Bilevel learning

TL;DR

This paper reviews recent advances in bilevel learning, focusing on scalable algorithms, their limitations, and connections to classical bilevel optimization to enable solving more complex large-scale problems.

Contribution

It highlights key algorithmic ideas, discusses limitations of current methods, and proposes directions to bridge bilevel learning with classical bilevel optimization.

Findings

Gradient-based algorithms enable large-scale bilevel problems.

Implicit function assumptions limit applicability to narrow problem classes.

Connections with classical bilevel optimization suggest potential for more general methods.

Abstract

Bilevel learning refers to machine learning problems that can be formulated as bilevel optimization models, where decisions are organized in a hierarchical structure. This paradigm has recently gained considerable attention in machine learning, as gradient-based algorithms built on the implicit function reformulation have enabled the computation of large-scale problems involving possibly millions of variables. Despite these advances, the implicit function framework relies on restrictive assumptions, notably the requirement that the lower-level problem admit a unique optimal solution for each upper-level decision.
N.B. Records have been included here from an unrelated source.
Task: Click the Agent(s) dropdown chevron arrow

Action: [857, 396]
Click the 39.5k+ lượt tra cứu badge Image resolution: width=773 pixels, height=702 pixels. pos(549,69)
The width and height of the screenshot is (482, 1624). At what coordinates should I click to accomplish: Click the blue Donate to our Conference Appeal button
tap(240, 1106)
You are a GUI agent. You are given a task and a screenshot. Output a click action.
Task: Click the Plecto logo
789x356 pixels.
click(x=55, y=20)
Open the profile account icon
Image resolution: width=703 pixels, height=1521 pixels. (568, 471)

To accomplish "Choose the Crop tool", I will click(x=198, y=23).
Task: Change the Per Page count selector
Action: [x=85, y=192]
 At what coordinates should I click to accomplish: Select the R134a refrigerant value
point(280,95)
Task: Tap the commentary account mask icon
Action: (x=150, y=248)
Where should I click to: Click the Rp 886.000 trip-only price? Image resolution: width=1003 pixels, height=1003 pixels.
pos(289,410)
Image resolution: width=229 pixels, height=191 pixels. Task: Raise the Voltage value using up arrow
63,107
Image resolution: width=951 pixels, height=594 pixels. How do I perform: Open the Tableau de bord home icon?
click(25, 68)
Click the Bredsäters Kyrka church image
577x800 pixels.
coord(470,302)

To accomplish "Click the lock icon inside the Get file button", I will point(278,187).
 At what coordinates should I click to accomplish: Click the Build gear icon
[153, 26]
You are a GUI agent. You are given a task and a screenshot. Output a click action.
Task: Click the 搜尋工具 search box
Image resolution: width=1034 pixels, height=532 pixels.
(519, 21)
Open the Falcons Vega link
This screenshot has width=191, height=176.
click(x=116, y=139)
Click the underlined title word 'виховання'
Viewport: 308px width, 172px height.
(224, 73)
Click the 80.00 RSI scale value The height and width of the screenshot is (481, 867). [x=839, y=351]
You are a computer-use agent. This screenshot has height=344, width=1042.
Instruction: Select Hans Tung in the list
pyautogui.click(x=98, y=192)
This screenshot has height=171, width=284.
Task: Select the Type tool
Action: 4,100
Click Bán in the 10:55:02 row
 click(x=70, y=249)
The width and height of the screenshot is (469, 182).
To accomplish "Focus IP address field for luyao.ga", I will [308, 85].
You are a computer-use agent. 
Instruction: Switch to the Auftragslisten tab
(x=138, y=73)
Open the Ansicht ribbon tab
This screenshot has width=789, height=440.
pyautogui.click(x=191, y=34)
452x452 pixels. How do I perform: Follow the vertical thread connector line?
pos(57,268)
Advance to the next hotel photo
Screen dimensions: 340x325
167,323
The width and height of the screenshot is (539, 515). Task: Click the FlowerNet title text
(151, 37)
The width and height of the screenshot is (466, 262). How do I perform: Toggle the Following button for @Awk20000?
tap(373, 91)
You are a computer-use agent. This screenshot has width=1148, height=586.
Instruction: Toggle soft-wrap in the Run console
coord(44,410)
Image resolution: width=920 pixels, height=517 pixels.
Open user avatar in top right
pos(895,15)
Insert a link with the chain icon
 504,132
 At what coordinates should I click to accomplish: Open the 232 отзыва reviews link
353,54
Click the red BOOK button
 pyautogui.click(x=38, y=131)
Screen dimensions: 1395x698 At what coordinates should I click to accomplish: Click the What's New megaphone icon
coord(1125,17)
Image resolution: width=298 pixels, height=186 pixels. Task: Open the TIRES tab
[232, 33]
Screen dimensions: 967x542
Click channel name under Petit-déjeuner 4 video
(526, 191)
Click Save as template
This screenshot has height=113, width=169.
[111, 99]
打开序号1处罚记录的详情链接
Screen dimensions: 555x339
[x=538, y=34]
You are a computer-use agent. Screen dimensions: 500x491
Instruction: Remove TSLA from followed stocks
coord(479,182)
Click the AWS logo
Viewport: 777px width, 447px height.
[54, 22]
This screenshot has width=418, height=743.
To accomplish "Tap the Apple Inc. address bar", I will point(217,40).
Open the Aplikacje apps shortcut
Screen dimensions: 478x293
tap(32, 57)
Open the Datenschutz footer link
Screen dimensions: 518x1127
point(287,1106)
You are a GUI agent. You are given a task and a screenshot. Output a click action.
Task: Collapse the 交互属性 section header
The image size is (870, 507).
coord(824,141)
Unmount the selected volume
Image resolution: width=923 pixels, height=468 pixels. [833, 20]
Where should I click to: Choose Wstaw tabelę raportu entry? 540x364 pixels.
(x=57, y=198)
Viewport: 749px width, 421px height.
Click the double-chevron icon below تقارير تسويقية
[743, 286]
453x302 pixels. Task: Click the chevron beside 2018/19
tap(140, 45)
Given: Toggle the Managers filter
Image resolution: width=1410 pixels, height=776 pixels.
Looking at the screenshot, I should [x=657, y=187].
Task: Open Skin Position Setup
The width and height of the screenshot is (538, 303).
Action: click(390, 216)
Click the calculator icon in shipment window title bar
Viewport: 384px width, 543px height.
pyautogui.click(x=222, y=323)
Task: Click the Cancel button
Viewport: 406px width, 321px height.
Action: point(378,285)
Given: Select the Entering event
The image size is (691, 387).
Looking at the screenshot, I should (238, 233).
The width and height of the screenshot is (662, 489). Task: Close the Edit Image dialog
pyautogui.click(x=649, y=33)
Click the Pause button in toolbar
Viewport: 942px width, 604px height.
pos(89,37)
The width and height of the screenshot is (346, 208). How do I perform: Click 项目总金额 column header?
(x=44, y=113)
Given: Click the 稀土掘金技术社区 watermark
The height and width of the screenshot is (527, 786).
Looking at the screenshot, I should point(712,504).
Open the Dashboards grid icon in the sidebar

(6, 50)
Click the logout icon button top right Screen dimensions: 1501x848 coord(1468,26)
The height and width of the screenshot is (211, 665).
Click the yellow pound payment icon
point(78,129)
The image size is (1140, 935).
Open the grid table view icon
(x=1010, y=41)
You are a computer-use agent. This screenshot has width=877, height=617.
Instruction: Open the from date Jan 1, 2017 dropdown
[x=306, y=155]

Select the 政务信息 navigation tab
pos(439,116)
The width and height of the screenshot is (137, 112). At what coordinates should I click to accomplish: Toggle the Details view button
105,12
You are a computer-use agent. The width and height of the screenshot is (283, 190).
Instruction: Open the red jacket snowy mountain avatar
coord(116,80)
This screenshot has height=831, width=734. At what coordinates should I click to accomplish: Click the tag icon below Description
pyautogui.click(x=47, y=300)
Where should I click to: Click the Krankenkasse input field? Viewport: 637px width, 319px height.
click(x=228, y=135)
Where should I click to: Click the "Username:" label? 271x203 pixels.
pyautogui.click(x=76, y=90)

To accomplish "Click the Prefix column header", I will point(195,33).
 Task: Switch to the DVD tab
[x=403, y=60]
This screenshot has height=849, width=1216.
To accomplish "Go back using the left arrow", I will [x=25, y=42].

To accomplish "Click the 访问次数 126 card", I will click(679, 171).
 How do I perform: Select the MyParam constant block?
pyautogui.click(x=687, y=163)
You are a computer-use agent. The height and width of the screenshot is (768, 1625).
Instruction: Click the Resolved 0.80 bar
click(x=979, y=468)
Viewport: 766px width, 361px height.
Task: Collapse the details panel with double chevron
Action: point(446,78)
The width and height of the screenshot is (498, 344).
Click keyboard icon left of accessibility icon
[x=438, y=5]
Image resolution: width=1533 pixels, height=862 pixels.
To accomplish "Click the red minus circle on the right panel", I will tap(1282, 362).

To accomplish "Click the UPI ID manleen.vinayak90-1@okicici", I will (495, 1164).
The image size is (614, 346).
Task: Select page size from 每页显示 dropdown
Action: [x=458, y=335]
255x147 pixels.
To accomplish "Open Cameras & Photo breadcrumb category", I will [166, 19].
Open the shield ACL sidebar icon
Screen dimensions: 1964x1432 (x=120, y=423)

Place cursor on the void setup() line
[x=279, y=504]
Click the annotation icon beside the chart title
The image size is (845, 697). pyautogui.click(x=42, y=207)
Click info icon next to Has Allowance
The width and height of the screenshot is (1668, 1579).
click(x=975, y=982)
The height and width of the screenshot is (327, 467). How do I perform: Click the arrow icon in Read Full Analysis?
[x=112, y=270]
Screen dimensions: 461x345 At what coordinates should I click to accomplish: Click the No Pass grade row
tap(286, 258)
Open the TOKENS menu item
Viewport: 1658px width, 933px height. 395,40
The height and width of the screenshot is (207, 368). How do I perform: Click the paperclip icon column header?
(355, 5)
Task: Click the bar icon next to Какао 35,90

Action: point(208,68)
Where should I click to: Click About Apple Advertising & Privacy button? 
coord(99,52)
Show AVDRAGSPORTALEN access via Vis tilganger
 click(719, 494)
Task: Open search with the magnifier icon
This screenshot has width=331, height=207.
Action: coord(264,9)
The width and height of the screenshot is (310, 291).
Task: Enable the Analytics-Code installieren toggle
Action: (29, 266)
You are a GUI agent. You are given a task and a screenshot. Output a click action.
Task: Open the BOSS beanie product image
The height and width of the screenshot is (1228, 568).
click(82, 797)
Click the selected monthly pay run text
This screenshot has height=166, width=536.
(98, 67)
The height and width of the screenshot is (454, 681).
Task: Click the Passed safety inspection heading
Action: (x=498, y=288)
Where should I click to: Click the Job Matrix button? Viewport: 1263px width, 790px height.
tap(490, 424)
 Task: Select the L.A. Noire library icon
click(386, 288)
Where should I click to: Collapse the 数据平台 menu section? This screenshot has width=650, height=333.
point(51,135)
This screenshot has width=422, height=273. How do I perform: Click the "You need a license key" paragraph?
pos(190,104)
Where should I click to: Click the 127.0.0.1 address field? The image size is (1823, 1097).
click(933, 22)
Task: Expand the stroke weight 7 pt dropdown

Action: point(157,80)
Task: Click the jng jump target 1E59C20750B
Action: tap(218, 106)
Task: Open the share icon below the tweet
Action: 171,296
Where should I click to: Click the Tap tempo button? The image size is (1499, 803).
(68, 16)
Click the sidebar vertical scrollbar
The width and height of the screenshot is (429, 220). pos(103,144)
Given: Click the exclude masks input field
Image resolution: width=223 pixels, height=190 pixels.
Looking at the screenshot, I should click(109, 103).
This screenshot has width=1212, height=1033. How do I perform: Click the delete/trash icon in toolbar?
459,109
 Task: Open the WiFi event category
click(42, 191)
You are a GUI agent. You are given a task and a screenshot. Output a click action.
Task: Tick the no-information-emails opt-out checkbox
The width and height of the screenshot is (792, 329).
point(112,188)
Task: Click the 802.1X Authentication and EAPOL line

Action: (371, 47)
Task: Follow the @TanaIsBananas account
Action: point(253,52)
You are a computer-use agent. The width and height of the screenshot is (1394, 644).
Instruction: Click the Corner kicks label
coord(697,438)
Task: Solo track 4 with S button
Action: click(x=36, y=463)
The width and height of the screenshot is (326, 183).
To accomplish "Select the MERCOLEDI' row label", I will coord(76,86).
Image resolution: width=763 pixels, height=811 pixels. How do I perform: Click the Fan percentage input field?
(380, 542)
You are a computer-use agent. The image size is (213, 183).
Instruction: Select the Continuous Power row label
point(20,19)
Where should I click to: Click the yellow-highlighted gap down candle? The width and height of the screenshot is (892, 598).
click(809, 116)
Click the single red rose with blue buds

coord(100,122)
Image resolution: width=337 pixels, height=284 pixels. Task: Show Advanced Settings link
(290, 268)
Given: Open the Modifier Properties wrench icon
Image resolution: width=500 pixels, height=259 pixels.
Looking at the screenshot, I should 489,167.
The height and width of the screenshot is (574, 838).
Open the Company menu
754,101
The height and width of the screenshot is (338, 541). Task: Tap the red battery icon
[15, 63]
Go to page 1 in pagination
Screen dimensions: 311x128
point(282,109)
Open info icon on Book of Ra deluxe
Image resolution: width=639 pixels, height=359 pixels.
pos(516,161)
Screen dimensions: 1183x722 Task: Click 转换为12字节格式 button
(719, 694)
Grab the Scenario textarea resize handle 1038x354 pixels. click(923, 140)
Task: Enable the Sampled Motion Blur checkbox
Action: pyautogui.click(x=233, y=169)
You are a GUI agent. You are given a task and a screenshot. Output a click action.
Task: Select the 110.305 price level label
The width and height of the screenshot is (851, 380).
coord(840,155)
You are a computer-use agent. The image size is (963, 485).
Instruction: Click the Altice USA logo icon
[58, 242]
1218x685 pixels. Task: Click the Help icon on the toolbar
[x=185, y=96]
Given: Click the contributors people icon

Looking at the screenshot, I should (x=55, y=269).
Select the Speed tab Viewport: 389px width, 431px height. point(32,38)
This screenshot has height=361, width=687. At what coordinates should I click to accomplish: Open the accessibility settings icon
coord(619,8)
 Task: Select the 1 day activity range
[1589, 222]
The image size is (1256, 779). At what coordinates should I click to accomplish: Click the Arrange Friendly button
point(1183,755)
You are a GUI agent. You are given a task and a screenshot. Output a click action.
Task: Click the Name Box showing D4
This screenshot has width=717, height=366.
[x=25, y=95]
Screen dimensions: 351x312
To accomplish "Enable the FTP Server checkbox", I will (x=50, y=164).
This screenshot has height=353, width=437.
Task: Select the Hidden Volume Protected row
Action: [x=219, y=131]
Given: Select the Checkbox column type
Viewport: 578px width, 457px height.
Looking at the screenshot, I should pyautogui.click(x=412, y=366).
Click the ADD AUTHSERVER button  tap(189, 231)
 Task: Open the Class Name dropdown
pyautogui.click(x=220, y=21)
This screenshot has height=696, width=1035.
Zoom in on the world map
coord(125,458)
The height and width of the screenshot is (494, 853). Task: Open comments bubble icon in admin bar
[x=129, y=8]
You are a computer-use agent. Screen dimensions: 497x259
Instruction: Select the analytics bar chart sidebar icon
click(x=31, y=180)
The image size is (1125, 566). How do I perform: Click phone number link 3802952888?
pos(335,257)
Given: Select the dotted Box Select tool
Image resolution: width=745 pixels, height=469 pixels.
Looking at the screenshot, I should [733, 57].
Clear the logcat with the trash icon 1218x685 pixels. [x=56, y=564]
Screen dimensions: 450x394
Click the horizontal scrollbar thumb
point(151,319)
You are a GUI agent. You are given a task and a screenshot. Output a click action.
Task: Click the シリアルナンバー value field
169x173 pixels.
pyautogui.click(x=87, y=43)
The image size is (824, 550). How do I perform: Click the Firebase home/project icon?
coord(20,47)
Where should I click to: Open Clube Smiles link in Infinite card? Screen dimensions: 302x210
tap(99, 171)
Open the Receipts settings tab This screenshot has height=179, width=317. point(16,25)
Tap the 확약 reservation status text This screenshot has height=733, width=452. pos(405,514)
Moreover, the computation of the derivative of the lower-level optimal solution function becomes significantly more involved when the lower-level problem includes constraints. As a result, many existing bilevel learning algorithms are effective only for relatively narrow classes of problems. This paper reviews the main algorithmic ideas underlying recent progress in bilevel learning, highlighting both the key mechanisms responsible for their scalability and the limitations that arise in more general settings. We then draw connections with the broader bilevel optimization literature and discuss algorithmic techniques that may help overcome these limitations. Our aim is to bridge the gap between bilevel learning and classical bilevel optimization, thereby supporting the development of scalable methods capable of solving more general large-scale bilevel programs.